In Williams’ Great American Novel, the word ‘progress’ appears in no less than five separate sentences on the first page, from which point Williams endlessly pursues this all-encompassing fiction with a conviction made deeper by its apparent irony. And in the prose passages of Spring and All, the abiding fiction for the great spring-like progress the author heralds is ‘evolution’ itself: ‘EVOLUTION HAS REPEATED ITSELF FROM THE BEGINNING,’ Williams declares, invoking a circular fiction, which may be repeated from the ‘beginning’ and at the moment of writing ‘is approaching the end’, but which nonetheless asserts this linear, forward progress and holistic power.

Again, taking this same view of progressive development, we might adopt a similarly compelling fiction of the way these two poets evolve from the tumultuous struggle between idealism and materialism in their early books to a more resolute investigation of these fictions’ power, mainly by way of constructing new ones. In Williams’ ‘Asphodel, that Greeny Flower,’ a poem evolving out of his attempt at a supreme history in Paterson,

Darwin’s voyage of the Beagle,
a voyage of discovery if there ever was one

is remembered as another childhood origin myth alongside the voyage of Columbus. In 1907, Stevens wrote to his then-girlfriend, ‘I’d rather see you going to church than know that you were as wise as Plato and Haeckel rolled in one…’ referring to Ernst Haeckel, the German biologist whose, again, more-poetic-than-true ‘recapitulation’ theory remained a cornerstone of Neo-Lamarckism.

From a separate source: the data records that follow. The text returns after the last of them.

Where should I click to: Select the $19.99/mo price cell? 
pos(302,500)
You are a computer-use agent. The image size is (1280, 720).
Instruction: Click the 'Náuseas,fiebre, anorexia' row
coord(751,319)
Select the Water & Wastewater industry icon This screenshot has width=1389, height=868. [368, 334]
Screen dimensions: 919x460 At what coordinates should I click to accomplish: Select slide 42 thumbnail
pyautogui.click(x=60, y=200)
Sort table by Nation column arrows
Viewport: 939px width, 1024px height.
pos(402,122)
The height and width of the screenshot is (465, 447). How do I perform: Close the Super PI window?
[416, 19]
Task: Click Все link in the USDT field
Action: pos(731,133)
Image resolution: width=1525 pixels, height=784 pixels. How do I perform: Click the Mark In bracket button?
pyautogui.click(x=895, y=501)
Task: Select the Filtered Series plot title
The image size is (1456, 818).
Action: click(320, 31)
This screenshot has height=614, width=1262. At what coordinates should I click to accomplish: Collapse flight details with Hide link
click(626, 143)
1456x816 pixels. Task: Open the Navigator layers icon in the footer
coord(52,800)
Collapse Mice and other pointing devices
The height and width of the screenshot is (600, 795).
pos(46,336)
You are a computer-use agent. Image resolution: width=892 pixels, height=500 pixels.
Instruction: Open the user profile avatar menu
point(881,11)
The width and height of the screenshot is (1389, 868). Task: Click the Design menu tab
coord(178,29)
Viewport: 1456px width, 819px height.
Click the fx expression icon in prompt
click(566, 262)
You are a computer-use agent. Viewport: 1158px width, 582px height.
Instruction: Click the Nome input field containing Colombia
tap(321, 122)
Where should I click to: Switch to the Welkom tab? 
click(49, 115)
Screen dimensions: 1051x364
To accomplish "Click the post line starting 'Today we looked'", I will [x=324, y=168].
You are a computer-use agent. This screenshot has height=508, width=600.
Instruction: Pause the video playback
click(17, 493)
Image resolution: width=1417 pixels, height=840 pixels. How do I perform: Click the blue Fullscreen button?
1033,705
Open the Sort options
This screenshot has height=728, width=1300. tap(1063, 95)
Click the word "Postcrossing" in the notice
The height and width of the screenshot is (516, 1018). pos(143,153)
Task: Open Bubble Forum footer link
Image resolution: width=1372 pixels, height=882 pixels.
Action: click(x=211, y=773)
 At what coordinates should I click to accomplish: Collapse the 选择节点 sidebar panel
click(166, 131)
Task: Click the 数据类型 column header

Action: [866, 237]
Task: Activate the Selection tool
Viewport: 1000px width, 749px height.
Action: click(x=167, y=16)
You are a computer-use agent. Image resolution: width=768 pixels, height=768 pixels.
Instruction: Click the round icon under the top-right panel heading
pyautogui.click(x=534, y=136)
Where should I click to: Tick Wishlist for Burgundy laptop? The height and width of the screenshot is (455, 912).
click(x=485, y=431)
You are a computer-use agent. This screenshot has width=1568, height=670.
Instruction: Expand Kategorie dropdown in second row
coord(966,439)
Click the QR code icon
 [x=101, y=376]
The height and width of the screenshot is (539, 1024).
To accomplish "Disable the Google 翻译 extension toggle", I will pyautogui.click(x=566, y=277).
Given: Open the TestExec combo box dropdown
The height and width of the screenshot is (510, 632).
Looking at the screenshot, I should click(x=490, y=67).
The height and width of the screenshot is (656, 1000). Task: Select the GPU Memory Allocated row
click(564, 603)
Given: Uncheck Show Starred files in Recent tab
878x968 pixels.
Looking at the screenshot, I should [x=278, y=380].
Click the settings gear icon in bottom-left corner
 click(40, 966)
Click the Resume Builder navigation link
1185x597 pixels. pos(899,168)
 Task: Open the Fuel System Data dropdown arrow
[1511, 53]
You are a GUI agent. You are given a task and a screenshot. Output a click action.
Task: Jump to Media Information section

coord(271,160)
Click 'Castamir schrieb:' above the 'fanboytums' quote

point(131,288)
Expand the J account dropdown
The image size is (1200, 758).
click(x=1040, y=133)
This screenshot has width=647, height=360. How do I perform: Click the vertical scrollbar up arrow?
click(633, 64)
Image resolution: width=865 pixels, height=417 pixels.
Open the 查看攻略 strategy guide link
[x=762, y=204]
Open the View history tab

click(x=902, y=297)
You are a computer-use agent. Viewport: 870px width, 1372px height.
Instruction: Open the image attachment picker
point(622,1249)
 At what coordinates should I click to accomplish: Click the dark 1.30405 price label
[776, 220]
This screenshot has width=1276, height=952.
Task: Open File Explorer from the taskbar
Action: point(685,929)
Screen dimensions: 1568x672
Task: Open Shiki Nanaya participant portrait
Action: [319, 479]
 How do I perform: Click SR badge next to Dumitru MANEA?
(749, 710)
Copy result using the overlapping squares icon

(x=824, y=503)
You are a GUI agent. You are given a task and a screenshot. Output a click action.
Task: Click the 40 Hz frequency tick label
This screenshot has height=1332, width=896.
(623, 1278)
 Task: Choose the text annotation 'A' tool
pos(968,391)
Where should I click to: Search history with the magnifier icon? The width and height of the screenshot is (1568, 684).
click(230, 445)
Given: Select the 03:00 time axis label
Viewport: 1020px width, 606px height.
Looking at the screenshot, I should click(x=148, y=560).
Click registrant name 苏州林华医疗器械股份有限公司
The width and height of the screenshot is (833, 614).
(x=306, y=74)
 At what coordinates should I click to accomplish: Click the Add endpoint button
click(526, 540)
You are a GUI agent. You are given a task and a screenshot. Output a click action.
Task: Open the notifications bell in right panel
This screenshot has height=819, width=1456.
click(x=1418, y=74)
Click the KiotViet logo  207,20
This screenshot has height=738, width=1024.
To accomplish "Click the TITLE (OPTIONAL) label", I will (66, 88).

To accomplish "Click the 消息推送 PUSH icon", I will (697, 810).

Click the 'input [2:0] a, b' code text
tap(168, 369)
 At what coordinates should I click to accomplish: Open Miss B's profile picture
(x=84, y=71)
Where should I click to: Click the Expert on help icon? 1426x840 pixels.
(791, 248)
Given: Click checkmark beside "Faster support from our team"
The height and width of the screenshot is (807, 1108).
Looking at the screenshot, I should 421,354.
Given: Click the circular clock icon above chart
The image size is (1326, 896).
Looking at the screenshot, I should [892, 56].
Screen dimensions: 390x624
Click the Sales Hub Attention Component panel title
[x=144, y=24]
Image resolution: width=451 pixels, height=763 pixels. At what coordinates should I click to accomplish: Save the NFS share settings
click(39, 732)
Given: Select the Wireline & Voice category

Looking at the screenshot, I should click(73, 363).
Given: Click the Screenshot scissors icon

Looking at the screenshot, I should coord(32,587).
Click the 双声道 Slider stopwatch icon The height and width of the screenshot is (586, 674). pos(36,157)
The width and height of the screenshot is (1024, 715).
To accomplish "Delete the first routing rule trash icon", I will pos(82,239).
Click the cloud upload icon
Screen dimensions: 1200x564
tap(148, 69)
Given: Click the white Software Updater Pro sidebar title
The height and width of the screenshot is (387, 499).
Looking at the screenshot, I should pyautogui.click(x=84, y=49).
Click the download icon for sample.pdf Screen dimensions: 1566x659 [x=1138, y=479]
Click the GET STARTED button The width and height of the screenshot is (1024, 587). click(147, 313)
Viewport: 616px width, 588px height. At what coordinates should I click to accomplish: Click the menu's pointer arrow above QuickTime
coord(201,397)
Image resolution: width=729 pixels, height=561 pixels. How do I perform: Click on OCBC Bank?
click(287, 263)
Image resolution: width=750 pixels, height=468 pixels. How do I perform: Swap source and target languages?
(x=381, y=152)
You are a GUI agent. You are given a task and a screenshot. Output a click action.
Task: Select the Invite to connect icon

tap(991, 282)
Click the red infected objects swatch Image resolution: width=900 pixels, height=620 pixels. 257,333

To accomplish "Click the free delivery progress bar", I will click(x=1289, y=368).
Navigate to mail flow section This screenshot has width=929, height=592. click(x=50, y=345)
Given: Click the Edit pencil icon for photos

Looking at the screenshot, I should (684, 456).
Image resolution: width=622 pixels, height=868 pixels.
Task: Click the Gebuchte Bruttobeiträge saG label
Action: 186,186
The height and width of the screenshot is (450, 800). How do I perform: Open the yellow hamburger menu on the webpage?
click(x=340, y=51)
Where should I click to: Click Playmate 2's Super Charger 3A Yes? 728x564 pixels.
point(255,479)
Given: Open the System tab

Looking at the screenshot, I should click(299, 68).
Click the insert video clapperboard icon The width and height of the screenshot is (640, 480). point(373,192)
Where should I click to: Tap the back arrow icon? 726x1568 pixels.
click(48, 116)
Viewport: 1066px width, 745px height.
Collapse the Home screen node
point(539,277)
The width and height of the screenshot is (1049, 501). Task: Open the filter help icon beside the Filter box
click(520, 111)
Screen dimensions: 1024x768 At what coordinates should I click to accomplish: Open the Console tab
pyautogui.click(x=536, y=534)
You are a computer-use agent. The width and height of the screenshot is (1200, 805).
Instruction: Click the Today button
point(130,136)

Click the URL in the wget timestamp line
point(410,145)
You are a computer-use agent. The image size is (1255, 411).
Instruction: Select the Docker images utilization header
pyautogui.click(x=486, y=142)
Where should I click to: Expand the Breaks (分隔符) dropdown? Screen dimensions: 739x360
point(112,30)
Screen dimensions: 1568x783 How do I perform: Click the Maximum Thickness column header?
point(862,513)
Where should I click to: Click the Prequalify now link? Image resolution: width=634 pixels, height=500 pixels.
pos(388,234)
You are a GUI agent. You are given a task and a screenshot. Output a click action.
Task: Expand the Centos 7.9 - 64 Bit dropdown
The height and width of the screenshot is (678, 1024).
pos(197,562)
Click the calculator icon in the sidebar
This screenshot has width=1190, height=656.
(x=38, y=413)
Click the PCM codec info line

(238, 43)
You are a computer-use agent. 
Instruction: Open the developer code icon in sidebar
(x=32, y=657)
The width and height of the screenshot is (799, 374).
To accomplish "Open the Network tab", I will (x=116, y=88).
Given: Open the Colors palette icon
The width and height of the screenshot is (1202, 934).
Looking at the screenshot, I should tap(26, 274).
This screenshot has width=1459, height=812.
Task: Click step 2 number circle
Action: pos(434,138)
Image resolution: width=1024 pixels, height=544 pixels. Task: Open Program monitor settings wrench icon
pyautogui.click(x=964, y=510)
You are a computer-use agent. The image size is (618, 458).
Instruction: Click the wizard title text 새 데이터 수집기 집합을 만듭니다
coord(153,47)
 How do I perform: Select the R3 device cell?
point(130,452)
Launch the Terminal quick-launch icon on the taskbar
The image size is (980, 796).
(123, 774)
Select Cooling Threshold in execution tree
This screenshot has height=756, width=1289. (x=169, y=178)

Only by viewing these poets’ evolution in the context of this more complex history of evolutionary theory can we appreciate the duality posed by Stevens’ late concession – in a 1955 National Book Award speech, the year he died, and the same year Williams’ ‘Asphodel’ appeared in his mythically spiritual Journey to Love – that the purpose of such awards is to ‘remind’ the poet that ‘he lives in the world of Darwin and not in the world of Plato’ – a practical circumstance from which, nonetheless, he takes no ‘true satisfaction’.